Passage:
- - -
Society’s perception of isolation is so negative that solitary confinement is used as a form of punishment in the prison system, and our everyday loneliness is believed to come from a general lack of interaction with other human beings.
But what if I told you that sometimes being alone can bring more peace into our lives than having a plethora of human connection, or that loneliness may be created from too many shallow human interactions? That isolation can be a first step toward healing?
Some of us who become taken over by long bouts of dark emotion and negative energy after being in social situations use isolation as a healthy way to escape and regroup.
It’s in our voids of aloneness that the shadow work and self-discovery necessary for our spiritual growth begins.
There’s immense healing in the breakdown. There’s healing in the stillness and the quiet. There’s healing in being so alone that we’re forced to face our demons and let the darkness come out to play.
Embracing our solitude and loneliness can be terrifying for those who don’t know how to be alone. For so long, I was that girl. I thought I needed constant human connection, and I clung to toxic relationships until I realized that I wasn’t thriving at all. I was starved for legitimate connections.
I had been drained by the toxicity of my relationships, the shallow conversations that lacked any depth or substance, the meaningless sexual encounters, and “friendships” fueled by drugs and alcohol. I had accepted these unhealthy connections because I was scared of being alone. I was scared of rejection and abandonment. I wreaked havoc on my emotional and mental state by giving others exactly what they wanted sexually, emotionally, and mentally. But in order to be that version of myself, I had to fill my body with the things that would first make me numb and then slowly destroy my inhibition.
I let my goals and visions slip through my fingers because familiar misery was more comfortable than the unknown. My life had become this whirlpool of chaos that I was completely addicted to. Without it, I didn’t know how to survive. The chaos gave me the ability to play victim and gain attention from the wrong sources. It gave me an excuse to be emotionally manipulative. I was an expert in self-loathing.
No matter how often I said I wanted out, I knew deep down that I was addicted to this lifestyle. It had become my home.
I realized eventually that I needed to start doing what scared me the most—I needed to isolate myself and find peace in my solitude if I wanted to escape this addiction to an unhealthy lifestyle and toxic relationships—not only with others, but also with myself.
- - -
Explore the material:
• 1. In the essay on isolation, what is solitary confinement used as in the prison system?
• 2. Copy the essay on isolation between "I realized eventually" and "also with myself.", inclusive, swapping "solitude" for "quiet".
- - -
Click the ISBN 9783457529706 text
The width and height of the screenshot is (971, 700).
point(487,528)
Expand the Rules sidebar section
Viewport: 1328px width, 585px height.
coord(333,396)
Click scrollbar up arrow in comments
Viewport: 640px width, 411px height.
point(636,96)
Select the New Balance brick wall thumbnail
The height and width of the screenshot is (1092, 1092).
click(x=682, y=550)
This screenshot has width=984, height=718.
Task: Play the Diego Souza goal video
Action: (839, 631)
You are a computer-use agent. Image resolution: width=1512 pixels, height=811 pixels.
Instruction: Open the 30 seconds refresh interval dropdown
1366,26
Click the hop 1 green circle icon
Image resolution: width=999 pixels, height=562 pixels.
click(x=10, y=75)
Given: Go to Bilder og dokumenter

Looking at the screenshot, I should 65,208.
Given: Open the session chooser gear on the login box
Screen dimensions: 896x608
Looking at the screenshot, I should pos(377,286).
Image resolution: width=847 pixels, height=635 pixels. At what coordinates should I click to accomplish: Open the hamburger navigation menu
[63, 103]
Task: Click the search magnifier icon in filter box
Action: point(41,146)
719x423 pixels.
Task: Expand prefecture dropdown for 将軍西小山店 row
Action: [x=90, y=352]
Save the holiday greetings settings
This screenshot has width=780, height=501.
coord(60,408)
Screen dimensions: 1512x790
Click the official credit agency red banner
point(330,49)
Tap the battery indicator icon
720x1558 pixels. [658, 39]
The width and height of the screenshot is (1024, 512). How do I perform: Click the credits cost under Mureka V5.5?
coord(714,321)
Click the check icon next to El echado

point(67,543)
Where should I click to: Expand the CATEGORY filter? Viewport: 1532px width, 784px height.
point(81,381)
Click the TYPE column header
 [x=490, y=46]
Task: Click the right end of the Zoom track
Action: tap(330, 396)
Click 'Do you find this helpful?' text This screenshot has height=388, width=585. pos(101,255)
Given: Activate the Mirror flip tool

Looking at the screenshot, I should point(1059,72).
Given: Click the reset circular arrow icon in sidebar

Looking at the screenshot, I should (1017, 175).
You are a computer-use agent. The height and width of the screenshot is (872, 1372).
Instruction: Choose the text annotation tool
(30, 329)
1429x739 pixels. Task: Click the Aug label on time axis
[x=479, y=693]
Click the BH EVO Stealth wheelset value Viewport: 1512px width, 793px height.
- - -
Task-by-task outputs:
• 1. A form of punishment.

• 2.
I realized eventually that I needed to start doing what scared me the most—I needed to isolate myself and find peace in my quiet if I wanted to escape this addiction to an unhealthy lifestyle and toxic relationships—not only with others, but also with myself.